Look, I love AI as much as the next person. Claude Code, Cursor, Copilot are all incredible tools that have genuinely made me a more productive developer. But I'm watching new developers lean on AI so heavily that they're missing the fundamentals that actually matter. It's like learning derivative rules without understanding limits in calculus—you can mechanically apply the power rule, but the moment you hit something complex, you're screwed.

AI is amazing for speeding up workflows, but if you're using it as a crutch to avoid learning documentation, algorithms, or debugging, you're setting yourself up for failure.

Here are the four things that actually propelled my learning as a software engineer—the stuff that AI can't do for you.

1. Actually Reading the Documentation

I know, documentation is boring. But the documentation is literally the source of truth.

When I started learning React, I didn't just watch YouTube tutorials or ask ChatGPT. I sat down with the React docs and read them, then spent 10 hours a day (for about 2 weeks) building a project with them. And you know what? I understood React in a way that my classmates who only watched tutorials never did (by the way, that project was Reality Quest, and it's had about 150 real users).

The documentation tells you not just how to do something, but why it works that way. It explains edge cases, gotchas, and performance implications. It gives you the mental model you need.

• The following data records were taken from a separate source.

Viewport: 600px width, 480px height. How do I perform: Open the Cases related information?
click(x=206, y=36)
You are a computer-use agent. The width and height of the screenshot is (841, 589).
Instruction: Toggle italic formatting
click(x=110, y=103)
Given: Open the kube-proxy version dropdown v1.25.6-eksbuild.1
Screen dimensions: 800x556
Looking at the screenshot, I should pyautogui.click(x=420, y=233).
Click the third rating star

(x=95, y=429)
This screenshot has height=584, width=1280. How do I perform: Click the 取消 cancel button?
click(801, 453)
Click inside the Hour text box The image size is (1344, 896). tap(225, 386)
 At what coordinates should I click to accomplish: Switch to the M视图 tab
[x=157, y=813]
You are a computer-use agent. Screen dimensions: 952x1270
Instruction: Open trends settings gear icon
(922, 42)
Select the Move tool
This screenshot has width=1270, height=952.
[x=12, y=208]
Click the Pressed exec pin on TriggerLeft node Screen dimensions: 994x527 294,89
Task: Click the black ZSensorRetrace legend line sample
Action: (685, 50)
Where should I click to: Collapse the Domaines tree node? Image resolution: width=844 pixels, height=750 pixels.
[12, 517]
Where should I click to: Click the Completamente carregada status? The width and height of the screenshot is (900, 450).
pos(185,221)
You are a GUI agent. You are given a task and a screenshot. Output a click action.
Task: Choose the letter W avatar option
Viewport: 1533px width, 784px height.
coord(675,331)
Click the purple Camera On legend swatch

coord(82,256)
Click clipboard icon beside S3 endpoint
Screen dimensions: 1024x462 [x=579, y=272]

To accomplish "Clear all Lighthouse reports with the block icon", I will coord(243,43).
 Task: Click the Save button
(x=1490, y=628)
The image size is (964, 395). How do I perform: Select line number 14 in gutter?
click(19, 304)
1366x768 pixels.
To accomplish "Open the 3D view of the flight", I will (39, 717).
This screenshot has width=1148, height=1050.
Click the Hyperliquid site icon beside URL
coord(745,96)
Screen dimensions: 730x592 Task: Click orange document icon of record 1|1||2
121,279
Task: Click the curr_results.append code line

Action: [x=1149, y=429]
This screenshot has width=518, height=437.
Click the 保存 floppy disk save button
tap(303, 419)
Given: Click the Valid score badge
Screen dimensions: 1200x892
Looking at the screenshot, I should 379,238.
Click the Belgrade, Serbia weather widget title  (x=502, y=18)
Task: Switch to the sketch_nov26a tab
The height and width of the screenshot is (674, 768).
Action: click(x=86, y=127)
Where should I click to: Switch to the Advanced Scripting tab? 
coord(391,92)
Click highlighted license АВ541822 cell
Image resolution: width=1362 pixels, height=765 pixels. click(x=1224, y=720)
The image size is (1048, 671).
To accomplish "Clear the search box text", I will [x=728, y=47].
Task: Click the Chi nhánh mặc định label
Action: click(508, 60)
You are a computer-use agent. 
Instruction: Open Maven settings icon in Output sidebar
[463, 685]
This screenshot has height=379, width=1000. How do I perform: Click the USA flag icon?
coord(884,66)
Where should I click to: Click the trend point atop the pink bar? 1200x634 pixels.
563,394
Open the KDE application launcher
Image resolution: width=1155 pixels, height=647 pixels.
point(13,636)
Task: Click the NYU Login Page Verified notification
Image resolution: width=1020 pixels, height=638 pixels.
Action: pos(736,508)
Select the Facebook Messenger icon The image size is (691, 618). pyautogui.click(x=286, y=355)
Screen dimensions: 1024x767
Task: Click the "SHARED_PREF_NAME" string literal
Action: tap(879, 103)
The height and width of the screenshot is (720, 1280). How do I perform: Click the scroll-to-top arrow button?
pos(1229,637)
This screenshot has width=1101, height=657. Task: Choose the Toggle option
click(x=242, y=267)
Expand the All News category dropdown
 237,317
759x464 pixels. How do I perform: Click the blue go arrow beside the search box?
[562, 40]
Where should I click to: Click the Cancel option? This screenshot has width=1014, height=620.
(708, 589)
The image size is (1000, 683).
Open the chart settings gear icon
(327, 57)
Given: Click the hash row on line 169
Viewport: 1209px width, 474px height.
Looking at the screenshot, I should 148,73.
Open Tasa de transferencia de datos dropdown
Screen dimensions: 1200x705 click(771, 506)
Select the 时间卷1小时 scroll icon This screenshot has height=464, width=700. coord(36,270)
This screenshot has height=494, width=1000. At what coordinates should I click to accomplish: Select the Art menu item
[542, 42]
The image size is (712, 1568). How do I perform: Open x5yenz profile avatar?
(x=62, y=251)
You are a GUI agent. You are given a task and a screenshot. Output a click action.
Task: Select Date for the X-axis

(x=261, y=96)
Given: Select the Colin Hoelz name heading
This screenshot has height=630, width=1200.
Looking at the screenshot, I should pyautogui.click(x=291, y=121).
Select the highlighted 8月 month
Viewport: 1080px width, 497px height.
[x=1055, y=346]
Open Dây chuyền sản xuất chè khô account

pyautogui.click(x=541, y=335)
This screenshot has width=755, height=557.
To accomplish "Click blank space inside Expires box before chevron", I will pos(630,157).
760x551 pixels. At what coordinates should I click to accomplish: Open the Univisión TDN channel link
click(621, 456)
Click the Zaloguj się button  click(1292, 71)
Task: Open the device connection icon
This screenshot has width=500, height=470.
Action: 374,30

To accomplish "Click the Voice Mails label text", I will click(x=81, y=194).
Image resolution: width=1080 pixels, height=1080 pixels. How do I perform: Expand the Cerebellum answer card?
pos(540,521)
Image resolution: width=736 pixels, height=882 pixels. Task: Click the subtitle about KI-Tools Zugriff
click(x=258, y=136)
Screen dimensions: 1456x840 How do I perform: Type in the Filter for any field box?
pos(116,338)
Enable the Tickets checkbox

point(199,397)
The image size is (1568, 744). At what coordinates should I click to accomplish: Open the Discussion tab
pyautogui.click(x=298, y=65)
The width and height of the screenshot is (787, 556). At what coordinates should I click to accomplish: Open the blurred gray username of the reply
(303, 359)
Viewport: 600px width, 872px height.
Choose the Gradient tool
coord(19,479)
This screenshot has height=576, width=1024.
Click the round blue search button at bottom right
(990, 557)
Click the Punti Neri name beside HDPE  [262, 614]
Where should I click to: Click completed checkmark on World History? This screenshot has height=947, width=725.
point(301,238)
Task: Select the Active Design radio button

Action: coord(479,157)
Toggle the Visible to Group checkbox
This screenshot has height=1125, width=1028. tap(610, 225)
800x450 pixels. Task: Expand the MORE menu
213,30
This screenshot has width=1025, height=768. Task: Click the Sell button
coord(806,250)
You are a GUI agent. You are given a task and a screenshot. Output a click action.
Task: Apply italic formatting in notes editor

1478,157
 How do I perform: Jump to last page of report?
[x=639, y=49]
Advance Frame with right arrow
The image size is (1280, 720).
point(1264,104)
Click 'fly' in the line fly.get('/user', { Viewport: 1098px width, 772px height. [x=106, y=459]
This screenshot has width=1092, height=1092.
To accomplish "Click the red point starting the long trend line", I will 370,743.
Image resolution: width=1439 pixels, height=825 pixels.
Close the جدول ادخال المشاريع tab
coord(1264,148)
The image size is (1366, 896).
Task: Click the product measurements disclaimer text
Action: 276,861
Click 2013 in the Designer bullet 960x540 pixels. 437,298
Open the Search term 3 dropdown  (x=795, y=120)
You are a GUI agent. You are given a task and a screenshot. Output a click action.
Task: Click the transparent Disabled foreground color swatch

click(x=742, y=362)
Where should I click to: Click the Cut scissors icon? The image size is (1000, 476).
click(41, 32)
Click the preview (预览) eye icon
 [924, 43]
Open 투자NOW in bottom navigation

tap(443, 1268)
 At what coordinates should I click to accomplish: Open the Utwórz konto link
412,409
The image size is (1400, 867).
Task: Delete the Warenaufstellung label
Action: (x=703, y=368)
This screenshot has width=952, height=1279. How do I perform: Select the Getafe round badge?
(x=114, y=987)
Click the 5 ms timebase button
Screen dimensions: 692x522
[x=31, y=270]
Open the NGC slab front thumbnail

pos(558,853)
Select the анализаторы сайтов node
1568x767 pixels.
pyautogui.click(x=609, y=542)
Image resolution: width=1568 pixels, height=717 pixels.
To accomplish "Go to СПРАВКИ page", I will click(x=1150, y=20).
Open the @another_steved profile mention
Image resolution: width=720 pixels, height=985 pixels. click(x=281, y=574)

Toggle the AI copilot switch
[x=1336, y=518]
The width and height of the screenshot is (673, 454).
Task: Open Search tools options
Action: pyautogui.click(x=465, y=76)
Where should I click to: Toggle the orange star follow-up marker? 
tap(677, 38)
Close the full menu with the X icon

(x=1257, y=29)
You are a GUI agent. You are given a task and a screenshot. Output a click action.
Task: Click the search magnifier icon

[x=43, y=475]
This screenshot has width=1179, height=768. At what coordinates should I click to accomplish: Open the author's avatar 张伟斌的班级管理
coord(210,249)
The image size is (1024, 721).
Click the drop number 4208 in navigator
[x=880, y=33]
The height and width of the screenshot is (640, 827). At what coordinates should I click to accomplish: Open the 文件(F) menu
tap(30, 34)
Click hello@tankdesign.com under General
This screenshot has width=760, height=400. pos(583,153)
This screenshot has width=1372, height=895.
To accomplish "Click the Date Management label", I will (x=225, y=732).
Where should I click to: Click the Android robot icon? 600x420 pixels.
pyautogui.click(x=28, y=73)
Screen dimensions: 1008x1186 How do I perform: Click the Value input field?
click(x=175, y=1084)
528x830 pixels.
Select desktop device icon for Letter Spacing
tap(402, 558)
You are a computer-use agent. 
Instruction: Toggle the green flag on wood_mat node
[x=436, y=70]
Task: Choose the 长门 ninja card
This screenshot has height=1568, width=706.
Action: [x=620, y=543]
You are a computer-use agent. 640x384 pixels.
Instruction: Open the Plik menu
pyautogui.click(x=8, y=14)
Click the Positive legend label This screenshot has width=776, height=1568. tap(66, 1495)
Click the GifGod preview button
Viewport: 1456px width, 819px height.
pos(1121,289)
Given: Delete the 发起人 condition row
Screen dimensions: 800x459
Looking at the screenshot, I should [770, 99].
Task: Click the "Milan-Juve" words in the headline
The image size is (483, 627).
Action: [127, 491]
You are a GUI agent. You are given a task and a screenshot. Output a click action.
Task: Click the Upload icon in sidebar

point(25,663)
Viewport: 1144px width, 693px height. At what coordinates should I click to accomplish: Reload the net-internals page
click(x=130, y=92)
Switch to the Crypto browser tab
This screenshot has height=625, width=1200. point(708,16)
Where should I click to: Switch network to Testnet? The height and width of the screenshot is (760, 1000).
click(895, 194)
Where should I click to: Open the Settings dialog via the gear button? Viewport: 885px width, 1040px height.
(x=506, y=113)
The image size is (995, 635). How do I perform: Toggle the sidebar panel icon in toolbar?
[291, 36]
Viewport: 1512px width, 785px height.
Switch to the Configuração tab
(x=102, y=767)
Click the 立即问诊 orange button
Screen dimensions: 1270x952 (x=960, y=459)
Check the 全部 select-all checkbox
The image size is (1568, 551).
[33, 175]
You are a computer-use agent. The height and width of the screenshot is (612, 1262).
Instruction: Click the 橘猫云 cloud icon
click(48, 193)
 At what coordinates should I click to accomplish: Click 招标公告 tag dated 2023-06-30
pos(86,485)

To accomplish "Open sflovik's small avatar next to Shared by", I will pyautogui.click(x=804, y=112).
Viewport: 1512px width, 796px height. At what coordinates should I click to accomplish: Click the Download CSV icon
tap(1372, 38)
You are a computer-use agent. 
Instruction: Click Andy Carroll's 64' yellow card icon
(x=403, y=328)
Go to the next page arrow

// You can ask AI to write this:
const [count, setCount] = useState(0);

// But the docs teach you WHY this pattern exists
// and when you'd want to use useReducer instead

Reading documentation is about developing the skill of learning from primary sources. In your first job, you'll encounter internal tools and domain-specific problems that AI has never seen. The ability to read technical documentation will be your lifeline.

2. Finding a Mentor (Or at Least Someone Better Than You)

This changed everything for me. I was lucky enough to have a senior/staff developer take me under their wing for the past 4 years.

A good mentor doesn't just answer your questions. They ask better questions, and let you ask stupid ones. When I'd show up with "my code isn't working," my mentor would ask:

  • "What did you expect to happen?"
  • "What actually happened?"
  • "How did you debug this?"

This taught me systematic problem-solving instead of throwing code at the wall.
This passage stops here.